Parallel MATLAB with openmp mex files

October 21st, 2009 | Categories: Making Mathematica Faster, matlab, programming | Tags:

Slowly but surely more and more MATLAB functions are becoming able to take advantage of multi-core processors.  For example, in MATLAB 2009b, functions such as sort, bsxfun, filter and erf (among others) gained the ability to spread the calculational load across several processor cores.  This is good news because if your code uses these functions, and if you have a multi-core processor, then you will get faster execution times without having to modify your program.   This kind of parallelism is called implicit parallelism because it doesn’t require any special commands in order to take advantage of multiple cores – MATLAB just does it automagically.  Faster code for free!
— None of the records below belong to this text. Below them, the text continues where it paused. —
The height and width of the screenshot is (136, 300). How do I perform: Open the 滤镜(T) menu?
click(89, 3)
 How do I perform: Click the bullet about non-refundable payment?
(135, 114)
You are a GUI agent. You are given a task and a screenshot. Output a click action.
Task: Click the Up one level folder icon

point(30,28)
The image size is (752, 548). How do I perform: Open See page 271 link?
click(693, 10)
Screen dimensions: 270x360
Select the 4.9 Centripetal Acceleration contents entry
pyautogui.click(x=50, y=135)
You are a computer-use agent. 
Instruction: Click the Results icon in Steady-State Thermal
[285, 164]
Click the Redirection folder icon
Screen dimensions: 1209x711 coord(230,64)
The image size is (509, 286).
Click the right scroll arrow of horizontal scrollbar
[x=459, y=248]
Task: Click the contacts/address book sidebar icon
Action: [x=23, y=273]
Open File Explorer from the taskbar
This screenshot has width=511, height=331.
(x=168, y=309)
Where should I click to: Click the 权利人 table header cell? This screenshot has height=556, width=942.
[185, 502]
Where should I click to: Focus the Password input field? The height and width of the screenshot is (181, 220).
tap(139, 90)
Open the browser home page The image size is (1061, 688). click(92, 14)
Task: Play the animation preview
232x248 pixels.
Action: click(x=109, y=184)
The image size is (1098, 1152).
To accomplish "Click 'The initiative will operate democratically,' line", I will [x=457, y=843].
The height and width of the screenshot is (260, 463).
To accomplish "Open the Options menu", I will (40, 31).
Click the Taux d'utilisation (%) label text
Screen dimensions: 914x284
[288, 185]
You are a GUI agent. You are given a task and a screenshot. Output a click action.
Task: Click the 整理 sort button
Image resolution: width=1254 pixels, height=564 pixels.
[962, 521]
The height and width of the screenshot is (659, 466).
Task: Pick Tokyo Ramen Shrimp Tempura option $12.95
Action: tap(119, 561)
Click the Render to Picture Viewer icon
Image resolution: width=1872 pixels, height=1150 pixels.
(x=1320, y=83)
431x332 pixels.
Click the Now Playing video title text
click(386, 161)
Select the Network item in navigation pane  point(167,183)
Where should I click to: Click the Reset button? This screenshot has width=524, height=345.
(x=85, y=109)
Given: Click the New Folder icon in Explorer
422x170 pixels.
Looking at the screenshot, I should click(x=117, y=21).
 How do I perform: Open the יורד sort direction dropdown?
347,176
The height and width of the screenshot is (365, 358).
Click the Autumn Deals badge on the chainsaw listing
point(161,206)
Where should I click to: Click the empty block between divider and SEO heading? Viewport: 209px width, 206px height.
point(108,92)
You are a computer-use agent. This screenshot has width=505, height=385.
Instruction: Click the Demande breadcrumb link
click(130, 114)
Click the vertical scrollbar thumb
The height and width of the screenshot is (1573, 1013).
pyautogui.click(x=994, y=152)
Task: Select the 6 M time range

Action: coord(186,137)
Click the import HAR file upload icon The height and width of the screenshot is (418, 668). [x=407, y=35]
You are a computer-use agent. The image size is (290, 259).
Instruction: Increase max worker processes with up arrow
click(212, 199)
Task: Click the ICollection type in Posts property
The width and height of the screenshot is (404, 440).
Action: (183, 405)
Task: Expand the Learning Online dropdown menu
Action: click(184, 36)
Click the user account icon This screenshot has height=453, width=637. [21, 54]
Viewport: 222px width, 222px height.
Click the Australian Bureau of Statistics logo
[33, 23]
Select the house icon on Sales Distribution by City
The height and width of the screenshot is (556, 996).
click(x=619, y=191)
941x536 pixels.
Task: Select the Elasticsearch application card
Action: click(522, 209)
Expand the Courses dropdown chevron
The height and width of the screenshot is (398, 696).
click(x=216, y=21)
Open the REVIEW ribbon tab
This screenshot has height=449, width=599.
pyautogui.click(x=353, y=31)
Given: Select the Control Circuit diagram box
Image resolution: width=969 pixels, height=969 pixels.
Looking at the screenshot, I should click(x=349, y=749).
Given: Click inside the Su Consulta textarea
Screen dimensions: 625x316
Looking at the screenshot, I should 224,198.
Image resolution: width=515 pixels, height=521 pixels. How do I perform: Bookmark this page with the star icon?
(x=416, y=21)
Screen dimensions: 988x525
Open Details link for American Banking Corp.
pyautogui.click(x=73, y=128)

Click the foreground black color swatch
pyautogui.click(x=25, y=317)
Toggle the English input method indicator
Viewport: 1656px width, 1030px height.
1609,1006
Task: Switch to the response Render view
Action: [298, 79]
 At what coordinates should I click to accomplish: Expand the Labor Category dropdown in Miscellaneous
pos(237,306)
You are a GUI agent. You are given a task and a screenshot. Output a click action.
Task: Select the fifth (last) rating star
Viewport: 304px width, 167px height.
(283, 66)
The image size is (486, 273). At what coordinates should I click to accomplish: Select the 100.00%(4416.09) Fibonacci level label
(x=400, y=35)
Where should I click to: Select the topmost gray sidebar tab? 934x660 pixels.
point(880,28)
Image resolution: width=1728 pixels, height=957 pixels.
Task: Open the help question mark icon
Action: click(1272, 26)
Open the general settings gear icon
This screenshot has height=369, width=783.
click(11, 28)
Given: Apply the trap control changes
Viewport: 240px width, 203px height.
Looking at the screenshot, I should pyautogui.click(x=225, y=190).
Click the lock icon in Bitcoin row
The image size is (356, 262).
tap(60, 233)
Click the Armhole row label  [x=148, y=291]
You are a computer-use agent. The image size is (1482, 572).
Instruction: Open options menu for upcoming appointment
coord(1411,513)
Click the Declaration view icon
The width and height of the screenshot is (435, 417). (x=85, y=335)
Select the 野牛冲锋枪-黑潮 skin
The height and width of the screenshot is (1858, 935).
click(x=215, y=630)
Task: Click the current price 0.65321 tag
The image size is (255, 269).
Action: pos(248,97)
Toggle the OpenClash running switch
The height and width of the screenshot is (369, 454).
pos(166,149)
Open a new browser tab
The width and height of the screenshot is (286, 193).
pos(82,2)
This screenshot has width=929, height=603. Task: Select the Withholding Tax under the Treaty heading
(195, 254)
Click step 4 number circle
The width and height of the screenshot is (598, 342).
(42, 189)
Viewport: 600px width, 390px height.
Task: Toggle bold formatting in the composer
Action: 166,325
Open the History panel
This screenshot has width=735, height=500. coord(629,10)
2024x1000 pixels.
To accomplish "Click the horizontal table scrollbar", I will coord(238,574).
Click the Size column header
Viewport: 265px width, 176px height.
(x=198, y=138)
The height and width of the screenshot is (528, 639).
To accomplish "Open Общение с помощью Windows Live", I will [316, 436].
For many people though, this isn’t enough and they find themselves needing to use explicit parallelism where it becomes the programmer’s responsibility to tell MATLAB exactly how to spread the work between the multiple processing cores available.  The standard way of doing this in MATLAB is to use the Parallel Computing Toolbox but, unlike packages such as Mathematica and Maple, this functionality is going to cost you extra.

There is another way though…

I’ve recently been working with David Szotten, a postgraduate student at Manchester University, on writing parallel mex files for MATLAB using openmp and C.  Granted, it’s not as easy as using the Parallel Computing Toolbox but it does work and the results can be blisteringly fast since we are working in C.  It’s also not quite as difficult as we originally thought it might be.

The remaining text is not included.